No processo de aquisição de um adversário, o narcisista bloqueia informações que ameaçam minar sua autopercepção emergente de justo e ofendido. Ele começa a basear toda a sua identidade no conflito em andamento, que agora é uma grande preocupação e uma dimensão definidora ou mesmo onipresente de sua existência.
Praticamente a mesma dinâmica se aplica a lidar com as principais diferenças entre o narcisista e os outros. Ele enfatiza as grandes disparidades enquanto transforma mesmo as menores em decisivas e intransponíveis.
No fundo, o narcisista está continuamente sujeito a uma suspeita corrosiva de que sua autopercepção como onipotente, onisciente e irresistível é falha, confabulada e irreal. Quando criticado, o narcisista realmente concorda com o crítico. Em outras palavras, existem apenas pequenas diferenças entre o narcisista e seus detratores. Mas isso ameaça a coesão interna do narcisista. Daí a raiva selvagem a qualquer indício de desacordo, resistência ou debate.
Da mesma forma, a intimidade aproxima as pessoas - torna-as mais semelhantes. Existem apenas pequenas diferenças entre parceiros íntimos.
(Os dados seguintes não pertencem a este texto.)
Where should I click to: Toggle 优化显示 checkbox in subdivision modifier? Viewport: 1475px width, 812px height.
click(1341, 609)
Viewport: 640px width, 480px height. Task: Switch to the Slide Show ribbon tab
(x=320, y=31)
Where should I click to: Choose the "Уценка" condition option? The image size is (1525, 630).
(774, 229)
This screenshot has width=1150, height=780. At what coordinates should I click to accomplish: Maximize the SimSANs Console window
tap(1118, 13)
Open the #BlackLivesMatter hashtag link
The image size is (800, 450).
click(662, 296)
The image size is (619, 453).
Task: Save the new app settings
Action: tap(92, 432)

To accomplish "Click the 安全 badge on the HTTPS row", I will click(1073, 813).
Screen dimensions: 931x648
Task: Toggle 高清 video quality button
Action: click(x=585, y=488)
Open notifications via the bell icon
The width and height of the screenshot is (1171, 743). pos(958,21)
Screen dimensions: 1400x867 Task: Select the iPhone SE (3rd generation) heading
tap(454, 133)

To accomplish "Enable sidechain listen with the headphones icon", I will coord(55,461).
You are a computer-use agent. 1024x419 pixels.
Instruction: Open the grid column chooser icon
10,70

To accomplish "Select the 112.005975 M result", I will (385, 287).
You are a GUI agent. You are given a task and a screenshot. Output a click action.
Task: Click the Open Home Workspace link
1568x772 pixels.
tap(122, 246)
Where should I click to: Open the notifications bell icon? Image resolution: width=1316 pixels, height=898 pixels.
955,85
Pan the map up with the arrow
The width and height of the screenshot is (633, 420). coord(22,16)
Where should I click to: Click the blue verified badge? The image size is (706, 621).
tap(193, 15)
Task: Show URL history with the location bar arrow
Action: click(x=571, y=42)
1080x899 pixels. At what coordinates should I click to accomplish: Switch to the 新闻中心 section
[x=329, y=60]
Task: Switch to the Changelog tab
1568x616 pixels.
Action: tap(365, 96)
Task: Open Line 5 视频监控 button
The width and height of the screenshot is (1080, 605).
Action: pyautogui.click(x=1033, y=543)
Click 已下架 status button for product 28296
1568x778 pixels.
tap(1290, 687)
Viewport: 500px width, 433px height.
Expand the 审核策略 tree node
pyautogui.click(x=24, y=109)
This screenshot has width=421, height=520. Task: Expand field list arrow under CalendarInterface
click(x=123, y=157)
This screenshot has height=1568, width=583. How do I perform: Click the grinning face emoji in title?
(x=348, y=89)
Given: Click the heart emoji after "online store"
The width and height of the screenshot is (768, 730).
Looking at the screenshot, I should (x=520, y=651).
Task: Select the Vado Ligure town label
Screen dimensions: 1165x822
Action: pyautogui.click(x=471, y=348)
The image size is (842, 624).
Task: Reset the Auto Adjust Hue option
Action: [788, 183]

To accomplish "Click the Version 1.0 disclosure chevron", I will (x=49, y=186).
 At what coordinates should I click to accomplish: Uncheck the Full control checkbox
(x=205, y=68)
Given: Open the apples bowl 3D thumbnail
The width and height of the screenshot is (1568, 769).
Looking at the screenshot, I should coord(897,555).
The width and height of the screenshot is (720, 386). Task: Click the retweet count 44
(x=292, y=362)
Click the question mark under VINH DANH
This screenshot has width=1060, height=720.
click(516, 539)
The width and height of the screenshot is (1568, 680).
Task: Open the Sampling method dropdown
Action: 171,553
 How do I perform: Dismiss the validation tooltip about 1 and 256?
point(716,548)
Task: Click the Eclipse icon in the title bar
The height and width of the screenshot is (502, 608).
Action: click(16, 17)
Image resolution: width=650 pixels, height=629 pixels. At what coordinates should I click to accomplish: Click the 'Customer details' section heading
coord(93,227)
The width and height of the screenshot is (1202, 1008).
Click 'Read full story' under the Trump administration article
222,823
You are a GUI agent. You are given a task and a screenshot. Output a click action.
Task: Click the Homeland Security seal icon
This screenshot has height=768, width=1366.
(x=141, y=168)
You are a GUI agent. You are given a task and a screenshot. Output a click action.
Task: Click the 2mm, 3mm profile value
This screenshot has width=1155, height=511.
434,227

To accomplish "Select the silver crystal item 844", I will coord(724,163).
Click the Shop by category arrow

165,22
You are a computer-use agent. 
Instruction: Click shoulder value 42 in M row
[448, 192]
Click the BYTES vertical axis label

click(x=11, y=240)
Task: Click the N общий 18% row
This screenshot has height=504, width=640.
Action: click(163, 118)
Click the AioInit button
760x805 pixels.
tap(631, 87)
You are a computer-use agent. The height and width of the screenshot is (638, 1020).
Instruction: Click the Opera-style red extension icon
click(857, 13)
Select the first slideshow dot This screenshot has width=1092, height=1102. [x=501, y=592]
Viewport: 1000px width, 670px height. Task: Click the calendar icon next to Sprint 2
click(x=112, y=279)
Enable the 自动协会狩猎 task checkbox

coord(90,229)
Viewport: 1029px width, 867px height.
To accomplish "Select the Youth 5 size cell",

O narcisista percebe isso como uma ameaça ao seu senso de singularidade. Ele reage desvalorizando a fonte de seus medos: o companheiro, cônjuge, amante ou companheiro. Ele restabelece os limites e as distinções que foram removidos pela intimidade. Assim restaurado, ele está emocionalmente pronto para embarcar em outra rodada de idealização (o Complexo de Repetição de Abordagem-Evitação).